- **Your objective**
Two lines below mark the span: the one containing "Screen dimensions: 1080x576" and the one containing "Task: Open Doorbraak Eu profile name". Set down both, plus every line between, exactly as they stand, and nothing else.

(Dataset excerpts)
● ● ● ●
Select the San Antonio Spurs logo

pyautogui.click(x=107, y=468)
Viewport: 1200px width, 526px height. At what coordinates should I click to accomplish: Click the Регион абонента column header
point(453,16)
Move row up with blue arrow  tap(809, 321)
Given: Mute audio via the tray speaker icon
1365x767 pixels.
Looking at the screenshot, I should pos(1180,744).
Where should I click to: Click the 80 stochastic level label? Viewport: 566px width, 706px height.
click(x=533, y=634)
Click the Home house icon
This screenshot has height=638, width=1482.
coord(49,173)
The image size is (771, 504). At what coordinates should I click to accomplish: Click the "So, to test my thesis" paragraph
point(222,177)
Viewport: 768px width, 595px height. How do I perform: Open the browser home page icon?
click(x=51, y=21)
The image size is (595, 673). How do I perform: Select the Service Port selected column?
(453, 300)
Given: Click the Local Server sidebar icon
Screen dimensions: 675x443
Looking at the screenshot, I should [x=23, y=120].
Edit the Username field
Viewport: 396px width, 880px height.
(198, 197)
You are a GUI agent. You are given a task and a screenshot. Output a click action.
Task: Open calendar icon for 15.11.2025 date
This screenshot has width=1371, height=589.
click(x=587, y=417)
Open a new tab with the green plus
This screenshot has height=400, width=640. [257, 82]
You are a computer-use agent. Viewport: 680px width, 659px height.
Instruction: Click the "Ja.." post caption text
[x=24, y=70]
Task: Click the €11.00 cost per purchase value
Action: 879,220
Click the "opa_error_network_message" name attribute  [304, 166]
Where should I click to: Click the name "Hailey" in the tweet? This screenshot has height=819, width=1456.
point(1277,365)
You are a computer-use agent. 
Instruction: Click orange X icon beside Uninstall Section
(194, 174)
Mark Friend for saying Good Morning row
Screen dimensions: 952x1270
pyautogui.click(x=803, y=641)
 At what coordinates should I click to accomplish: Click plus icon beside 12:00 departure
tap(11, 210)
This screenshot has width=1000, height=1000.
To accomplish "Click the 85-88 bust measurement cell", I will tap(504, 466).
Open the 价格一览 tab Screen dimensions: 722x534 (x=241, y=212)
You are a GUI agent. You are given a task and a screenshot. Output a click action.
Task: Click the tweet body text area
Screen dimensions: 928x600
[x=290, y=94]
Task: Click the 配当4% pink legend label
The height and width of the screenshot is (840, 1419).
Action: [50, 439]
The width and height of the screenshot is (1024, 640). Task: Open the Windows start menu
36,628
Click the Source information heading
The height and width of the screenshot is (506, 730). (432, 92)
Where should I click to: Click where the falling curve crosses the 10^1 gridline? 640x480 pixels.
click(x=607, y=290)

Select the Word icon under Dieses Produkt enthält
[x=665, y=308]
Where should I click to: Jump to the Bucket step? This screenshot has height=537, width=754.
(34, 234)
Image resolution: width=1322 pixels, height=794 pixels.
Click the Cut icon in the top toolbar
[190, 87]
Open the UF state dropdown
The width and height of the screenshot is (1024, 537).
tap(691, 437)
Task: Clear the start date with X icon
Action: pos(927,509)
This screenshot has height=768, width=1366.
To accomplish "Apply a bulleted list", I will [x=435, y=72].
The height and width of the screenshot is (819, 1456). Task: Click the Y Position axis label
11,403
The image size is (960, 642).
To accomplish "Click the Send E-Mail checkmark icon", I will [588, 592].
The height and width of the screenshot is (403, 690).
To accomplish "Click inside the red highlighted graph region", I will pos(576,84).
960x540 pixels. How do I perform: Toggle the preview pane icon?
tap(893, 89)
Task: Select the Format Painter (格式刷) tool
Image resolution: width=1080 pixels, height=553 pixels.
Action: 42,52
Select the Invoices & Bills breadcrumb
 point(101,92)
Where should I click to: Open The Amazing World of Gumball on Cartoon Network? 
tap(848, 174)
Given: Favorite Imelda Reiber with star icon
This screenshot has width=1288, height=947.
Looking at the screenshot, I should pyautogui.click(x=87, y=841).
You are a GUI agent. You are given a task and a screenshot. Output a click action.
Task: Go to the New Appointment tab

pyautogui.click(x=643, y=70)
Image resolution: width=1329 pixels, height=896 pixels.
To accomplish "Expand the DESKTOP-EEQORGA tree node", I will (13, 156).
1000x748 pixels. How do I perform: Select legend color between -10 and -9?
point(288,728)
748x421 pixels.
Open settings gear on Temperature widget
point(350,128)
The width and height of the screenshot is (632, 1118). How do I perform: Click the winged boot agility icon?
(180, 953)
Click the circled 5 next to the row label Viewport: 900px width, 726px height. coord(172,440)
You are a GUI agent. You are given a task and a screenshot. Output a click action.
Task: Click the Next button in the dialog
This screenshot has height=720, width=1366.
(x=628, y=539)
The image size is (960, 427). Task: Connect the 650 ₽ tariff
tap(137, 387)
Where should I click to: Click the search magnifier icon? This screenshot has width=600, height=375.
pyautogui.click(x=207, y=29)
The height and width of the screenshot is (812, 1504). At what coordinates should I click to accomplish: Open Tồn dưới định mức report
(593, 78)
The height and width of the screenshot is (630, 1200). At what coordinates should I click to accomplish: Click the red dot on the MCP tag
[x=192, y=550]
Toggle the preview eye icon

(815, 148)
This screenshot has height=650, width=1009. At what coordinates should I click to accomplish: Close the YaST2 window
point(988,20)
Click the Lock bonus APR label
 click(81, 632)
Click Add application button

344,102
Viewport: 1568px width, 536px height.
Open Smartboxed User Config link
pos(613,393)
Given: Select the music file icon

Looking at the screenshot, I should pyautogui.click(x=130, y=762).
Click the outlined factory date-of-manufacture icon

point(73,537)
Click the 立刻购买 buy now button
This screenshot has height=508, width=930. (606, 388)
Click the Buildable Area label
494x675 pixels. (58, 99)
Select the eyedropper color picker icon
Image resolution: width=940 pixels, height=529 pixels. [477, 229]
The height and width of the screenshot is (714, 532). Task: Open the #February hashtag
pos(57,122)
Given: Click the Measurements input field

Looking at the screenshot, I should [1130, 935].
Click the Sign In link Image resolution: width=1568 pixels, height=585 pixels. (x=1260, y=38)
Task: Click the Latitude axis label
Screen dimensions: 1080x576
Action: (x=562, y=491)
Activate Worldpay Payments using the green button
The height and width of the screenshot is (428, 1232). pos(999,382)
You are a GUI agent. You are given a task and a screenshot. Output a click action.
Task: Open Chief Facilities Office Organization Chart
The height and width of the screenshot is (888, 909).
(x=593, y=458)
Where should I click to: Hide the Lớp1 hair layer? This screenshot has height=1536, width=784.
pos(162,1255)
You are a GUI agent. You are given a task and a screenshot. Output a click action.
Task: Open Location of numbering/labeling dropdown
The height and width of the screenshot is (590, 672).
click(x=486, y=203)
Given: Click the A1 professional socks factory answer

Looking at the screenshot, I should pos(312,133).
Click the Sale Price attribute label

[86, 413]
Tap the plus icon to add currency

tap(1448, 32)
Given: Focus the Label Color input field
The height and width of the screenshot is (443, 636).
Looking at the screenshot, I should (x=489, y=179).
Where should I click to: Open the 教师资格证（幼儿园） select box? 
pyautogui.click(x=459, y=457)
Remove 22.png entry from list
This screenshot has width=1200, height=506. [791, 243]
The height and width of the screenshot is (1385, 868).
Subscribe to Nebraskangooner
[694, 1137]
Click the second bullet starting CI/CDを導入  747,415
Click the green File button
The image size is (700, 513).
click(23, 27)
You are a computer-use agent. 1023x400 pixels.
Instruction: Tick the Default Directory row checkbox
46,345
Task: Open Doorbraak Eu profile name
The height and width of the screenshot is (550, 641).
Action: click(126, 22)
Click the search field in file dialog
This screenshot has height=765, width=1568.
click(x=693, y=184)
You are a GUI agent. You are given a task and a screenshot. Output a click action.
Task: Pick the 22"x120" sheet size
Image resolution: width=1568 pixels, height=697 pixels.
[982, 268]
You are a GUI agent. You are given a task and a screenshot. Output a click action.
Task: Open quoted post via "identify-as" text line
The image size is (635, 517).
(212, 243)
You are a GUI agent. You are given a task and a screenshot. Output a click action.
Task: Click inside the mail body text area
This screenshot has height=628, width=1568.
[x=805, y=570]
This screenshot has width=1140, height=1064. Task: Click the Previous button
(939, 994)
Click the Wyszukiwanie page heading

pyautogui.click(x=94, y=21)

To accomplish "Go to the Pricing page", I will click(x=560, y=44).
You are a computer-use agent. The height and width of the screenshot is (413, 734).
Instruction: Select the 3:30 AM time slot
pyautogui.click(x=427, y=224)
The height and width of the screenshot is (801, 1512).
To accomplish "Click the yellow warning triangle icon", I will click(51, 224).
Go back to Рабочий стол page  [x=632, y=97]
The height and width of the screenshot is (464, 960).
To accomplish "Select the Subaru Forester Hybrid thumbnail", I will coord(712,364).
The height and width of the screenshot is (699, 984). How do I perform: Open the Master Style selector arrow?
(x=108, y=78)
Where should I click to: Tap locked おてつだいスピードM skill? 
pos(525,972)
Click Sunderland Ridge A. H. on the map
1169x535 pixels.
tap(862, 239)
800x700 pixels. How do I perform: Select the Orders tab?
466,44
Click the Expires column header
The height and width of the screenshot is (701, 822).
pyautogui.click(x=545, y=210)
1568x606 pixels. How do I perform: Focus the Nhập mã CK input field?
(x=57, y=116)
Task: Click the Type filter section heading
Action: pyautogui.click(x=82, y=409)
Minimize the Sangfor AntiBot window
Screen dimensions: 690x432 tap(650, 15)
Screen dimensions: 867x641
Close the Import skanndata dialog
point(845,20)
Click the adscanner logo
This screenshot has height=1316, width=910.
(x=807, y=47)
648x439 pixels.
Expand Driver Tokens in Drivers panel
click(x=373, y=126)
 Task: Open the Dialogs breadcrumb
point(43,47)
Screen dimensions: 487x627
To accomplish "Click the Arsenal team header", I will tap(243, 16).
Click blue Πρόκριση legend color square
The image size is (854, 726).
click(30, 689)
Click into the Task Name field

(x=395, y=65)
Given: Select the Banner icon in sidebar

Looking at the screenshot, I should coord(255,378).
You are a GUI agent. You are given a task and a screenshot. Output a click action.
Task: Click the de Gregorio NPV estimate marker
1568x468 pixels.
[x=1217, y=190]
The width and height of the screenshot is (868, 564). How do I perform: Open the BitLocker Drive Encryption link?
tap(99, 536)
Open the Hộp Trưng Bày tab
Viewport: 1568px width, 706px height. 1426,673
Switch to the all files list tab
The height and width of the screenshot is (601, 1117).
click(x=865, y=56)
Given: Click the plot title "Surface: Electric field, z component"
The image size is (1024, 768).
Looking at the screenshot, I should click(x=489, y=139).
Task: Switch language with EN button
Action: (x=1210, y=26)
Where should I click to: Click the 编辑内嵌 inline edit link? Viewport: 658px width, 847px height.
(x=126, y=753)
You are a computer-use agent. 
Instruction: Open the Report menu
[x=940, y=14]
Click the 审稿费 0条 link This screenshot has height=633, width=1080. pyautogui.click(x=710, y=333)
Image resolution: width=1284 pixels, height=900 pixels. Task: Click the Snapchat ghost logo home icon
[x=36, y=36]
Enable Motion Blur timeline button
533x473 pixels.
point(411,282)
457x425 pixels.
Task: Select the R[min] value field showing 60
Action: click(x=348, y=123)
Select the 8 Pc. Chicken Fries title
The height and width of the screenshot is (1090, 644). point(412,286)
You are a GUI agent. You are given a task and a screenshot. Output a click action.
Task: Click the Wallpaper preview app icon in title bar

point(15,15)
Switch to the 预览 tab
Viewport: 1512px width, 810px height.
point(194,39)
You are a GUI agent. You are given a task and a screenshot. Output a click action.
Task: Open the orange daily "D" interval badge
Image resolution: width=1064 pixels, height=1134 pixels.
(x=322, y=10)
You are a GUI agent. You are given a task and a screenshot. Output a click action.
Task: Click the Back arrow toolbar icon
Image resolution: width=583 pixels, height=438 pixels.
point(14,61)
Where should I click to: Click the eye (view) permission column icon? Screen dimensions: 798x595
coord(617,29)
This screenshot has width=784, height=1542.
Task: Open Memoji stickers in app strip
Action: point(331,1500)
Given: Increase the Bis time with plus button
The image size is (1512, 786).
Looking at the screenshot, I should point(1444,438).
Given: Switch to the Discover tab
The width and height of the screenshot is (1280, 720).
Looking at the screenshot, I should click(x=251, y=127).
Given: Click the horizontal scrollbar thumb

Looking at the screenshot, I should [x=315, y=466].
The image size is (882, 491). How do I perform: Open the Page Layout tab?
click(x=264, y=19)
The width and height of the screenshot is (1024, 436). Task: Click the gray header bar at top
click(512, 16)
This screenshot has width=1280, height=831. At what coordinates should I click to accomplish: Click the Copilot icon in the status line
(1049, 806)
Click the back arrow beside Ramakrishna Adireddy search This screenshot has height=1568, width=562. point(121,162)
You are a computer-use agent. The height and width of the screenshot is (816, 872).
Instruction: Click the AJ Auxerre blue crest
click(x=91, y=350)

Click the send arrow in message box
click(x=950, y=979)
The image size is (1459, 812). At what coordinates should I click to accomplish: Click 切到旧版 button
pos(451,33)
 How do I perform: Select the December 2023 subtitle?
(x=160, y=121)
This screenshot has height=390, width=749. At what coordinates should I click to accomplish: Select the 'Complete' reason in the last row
● ● ● ●
- **Reply to the task**
Screen dimensions: 1080x576
Action: (x=562, y=491)
Activate Worldpay Payments using the green button
The height and width of the screenshot is (428, 1232). pos(999,382)
You are a GUI agent. You are given a task and a screenshot. Output a click action.
Task: Open Chief Facilities Office Organization Chart
The height and width of the screenshot is (888, 909).
(x=593, y=458)
Where should I click to: Hide the Lớp1 hair layer? This screenshot has height=1536, width=784.
pos(162,1255)
You are a GUI agent. You are given a task and a screenshot. Output a click action.
Task: Open Location of numbering/labeling dropdown
The height and width of the screenshot is (590, 672).
click(x=486, y=203)
Given: Click the A1 professional socks factory answer

Looking at the screenshot, I should pos(312,133).
Click the Sale Price attribute label

[86, 413]
Tap the plus icon to add currency

tap(1448, 32)
Given: Focus the Label Color input field
The height and width of the screenshot is (443, 636).
Looking at the screenshot, I should (x=489, y=179).
Where should I click to: Open the 教师资格证（幼儿园） select box? 
pyautogui.click(x=459, y=457)
Remove 22.png entry from list
This screenshot has width=1200, height=506. [791, 243]
The height and width of the screenshot is (1385, 868).
Subscribe to Nebraskangooner
[694, 1137]
Click the second bullet starting CI/CDを導入  747,415
Click the green File button
The image size is (700, 513).
click(23, 27)
You are a computer-use agent. 1023x400 pixels.
Instruction: Tick the Default Directory row checkbox
46,345
Task: Open Doorbraak Eu profile name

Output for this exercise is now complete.